▸ **Data for analysis**:

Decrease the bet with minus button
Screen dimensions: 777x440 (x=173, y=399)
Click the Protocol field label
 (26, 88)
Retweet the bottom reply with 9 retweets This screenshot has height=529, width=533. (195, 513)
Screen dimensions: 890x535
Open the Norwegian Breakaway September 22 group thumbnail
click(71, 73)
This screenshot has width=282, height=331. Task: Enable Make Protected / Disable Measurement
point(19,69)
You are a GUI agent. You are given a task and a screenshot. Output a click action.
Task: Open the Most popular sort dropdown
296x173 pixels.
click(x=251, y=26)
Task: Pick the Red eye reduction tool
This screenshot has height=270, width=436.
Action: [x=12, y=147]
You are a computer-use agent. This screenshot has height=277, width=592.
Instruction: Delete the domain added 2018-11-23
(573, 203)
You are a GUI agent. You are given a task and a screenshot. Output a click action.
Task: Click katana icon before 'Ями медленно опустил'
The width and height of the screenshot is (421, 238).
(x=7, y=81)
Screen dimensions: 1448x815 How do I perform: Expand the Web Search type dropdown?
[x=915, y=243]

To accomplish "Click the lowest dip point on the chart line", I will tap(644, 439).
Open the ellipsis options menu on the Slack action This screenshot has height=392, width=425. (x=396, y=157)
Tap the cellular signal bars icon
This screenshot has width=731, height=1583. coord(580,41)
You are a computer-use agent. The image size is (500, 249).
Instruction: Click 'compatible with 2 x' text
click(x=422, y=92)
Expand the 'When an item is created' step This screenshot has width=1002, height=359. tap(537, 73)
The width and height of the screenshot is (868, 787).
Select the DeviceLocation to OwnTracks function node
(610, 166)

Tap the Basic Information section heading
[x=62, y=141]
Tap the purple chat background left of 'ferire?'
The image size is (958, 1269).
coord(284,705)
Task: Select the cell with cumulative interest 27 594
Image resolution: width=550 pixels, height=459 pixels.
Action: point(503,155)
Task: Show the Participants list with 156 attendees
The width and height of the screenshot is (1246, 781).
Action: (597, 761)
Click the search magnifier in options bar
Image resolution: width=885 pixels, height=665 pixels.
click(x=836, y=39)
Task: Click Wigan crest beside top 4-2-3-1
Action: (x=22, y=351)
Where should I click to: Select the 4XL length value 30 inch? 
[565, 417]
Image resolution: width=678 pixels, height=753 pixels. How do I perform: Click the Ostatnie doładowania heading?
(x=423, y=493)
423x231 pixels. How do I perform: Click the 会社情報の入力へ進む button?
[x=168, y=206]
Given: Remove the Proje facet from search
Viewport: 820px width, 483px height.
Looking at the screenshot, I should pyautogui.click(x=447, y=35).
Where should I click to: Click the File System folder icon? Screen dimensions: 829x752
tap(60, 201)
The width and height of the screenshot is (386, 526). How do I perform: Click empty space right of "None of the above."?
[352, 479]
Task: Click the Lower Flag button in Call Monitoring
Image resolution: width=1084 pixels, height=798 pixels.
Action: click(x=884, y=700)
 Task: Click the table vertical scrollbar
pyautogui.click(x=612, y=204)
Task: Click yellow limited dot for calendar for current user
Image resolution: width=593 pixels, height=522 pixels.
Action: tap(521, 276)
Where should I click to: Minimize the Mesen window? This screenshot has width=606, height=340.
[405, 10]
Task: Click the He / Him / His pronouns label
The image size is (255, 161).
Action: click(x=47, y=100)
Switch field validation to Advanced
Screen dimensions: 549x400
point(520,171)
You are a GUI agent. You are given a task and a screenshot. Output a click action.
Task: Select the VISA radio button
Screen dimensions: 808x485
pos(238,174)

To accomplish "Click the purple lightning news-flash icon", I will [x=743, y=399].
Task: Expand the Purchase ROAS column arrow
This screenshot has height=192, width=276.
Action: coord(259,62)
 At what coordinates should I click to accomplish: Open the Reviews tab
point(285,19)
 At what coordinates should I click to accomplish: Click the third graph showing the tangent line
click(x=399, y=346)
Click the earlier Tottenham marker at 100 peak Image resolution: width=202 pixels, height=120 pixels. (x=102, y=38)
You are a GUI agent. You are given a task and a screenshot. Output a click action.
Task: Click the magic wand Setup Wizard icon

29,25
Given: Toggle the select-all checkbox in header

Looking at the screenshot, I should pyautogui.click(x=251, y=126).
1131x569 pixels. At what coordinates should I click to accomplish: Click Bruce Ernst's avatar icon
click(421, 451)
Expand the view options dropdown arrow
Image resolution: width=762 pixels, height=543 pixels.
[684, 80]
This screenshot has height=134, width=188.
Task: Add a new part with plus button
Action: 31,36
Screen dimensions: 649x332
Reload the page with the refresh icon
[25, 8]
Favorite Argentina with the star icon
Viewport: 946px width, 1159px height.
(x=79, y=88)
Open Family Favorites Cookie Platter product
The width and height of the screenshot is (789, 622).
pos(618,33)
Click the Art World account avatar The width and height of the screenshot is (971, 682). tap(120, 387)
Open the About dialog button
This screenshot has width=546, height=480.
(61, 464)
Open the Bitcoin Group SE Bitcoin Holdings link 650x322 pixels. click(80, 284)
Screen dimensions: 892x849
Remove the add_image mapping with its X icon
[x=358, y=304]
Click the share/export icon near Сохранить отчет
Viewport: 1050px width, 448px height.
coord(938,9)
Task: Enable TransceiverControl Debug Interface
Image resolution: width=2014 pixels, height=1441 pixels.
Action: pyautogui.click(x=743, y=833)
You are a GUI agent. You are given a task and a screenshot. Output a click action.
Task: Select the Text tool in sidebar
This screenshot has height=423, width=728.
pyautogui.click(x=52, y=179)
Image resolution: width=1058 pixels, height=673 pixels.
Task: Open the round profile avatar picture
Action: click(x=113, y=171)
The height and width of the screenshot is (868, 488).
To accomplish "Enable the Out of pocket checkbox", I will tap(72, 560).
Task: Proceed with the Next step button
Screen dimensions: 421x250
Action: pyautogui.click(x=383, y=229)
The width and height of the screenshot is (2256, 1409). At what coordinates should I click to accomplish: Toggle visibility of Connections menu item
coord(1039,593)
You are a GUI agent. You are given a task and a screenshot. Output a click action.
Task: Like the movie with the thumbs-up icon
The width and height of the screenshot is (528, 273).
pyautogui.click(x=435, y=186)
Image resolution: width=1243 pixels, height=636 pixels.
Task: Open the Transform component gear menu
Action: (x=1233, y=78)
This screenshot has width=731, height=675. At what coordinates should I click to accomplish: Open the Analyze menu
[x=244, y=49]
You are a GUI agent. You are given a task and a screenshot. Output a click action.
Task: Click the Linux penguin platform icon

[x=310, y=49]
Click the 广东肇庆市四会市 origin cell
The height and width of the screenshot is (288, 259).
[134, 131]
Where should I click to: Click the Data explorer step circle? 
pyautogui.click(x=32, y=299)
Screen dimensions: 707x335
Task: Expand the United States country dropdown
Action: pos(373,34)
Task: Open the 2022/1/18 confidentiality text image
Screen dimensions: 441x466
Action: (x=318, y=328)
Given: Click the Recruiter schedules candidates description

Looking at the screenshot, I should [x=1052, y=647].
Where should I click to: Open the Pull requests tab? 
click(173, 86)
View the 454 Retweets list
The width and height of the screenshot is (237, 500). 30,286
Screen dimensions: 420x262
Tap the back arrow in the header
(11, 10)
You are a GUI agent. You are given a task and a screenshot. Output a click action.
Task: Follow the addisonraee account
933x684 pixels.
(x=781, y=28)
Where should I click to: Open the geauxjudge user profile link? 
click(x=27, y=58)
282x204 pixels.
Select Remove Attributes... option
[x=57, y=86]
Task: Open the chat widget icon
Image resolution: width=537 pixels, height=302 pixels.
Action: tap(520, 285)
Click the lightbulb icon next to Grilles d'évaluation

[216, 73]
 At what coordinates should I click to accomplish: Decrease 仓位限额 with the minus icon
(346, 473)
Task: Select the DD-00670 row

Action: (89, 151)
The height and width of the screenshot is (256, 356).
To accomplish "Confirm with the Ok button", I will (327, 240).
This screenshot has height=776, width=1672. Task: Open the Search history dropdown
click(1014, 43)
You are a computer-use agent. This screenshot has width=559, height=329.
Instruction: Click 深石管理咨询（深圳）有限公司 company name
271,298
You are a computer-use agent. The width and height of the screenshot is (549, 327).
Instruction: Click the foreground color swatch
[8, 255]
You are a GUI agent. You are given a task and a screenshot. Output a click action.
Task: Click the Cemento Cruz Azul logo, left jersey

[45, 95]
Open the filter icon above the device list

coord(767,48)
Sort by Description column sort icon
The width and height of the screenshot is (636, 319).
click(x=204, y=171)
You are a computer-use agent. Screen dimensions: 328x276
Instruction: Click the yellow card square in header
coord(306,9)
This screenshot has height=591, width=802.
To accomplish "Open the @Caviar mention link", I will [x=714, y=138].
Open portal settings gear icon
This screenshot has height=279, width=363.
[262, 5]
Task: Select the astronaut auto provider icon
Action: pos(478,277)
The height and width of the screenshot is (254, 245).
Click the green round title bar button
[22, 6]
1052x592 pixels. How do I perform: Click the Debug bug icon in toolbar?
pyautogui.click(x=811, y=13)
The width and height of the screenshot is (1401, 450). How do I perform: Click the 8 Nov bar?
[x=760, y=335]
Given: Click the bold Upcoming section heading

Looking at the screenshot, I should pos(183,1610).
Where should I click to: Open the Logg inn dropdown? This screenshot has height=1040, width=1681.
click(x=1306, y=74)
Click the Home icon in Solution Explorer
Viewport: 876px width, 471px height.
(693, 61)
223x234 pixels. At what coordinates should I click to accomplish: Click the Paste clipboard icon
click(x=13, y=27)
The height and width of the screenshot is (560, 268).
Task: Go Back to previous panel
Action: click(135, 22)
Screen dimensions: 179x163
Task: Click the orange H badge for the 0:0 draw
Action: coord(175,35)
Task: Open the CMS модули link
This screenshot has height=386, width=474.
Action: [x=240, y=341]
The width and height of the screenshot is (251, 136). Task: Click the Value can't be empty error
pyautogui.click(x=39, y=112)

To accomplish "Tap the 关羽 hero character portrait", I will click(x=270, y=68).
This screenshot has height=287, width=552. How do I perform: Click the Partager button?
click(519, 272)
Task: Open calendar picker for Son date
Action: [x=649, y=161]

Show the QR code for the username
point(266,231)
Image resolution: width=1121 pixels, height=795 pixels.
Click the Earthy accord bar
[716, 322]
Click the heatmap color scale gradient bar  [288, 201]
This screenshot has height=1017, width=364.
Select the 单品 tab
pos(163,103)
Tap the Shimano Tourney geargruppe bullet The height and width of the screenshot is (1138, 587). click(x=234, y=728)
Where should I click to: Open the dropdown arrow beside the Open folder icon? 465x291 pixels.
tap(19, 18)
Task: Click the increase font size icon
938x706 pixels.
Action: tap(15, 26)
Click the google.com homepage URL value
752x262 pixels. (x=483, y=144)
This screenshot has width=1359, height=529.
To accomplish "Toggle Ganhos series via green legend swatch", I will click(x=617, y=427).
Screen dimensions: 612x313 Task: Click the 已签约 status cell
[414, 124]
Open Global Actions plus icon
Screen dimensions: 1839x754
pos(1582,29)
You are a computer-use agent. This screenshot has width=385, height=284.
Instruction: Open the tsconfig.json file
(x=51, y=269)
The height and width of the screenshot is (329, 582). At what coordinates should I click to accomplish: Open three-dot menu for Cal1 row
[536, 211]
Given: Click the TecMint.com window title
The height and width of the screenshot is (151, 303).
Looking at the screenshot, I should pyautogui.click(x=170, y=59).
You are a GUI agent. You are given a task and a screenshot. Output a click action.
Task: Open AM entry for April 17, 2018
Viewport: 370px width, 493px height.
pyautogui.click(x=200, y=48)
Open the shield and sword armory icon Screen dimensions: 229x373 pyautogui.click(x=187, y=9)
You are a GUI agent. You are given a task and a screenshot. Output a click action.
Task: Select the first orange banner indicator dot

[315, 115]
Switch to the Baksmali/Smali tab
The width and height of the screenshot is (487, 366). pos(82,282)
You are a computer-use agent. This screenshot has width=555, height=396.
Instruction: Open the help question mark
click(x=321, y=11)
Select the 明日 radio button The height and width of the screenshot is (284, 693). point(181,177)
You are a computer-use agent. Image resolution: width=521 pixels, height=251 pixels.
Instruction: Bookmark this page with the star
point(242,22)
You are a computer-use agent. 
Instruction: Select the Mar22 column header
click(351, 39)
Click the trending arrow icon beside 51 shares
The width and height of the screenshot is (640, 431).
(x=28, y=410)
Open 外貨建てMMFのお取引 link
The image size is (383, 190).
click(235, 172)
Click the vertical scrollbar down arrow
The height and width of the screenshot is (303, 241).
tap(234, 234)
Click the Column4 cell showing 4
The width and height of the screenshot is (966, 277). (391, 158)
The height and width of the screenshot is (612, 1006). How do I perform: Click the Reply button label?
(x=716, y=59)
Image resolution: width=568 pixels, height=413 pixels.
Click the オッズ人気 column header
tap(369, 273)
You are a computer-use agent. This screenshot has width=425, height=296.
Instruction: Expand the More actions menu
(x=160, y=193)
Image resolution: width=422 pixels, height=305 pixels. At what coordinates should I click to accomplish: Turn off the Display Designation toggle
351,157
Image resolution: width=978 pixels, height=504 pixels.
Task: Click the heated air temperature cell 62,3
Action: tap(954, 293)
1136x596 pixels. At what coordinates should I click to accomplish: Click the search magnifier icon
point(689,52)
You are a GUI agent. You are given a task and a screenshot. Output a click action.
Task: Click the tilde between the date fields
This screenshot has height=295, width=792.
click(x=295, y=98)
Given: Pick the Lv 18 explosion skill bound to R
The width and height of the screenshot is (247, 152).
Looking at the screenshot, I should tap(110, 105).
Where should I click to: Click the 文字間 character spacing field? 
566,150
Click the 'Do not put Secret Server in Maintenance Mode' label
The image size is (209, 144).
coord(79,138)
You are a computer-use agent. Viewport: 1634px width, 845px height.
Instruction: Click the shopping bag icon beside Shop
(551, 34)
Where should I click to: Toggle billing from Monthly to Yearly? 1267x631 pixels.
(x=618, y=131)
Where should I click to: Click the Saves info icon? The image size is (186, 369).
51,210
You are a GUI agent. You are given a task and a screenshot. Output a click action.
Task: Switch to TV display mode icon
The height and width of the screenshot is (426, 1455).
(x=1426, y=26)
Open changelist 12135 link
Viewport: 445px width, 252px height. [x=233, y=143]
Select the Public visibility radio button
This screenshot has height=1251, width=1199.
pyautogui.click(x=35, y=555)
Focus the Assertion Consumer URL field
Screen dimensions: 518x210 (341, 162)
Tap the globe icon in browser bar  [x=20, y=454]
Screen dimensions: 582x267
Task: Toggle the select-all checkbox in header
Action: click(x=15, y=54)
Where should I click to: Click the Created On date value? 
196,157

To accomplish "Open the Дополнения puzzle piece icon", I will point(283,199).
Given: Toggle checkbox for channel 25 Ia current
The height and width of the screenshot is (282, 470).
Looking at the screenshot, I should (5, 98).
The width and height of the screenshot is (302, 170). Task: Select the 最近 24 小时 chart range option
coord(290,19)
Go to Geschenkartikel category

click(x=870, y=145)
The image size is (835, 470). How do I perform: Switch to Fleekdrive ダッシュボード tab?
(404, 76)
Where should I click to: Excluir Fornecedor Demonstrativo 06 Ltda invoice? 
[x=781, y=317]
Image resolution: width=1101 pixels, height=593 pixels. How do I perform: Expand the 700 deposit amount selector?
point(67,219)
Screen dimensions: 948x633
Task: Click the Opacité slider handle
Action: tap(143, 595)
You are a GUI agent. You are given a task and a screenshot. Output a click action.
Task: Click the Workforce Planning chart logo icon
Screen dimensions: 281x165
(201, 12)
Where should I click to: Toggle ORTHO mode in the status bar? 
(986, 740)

▸ **Assignment**:
In the listing above, find the line holding "Task: Follow the addisonraee account" and the line holding "Task: Open the chat widget icon", then output those two lines and every line between them exactly.

▸ **Your solution**:
Task: Follow the addisonraee account
933x684 pixels.
(x=781, y=28)
Where should I click to: Open the geauxjudge user profile link? 
click(x=27, y=58)
282x204 pixels.
Select Remove Attributes... option
[x=57, y=86]
Task: Open the chat widget icon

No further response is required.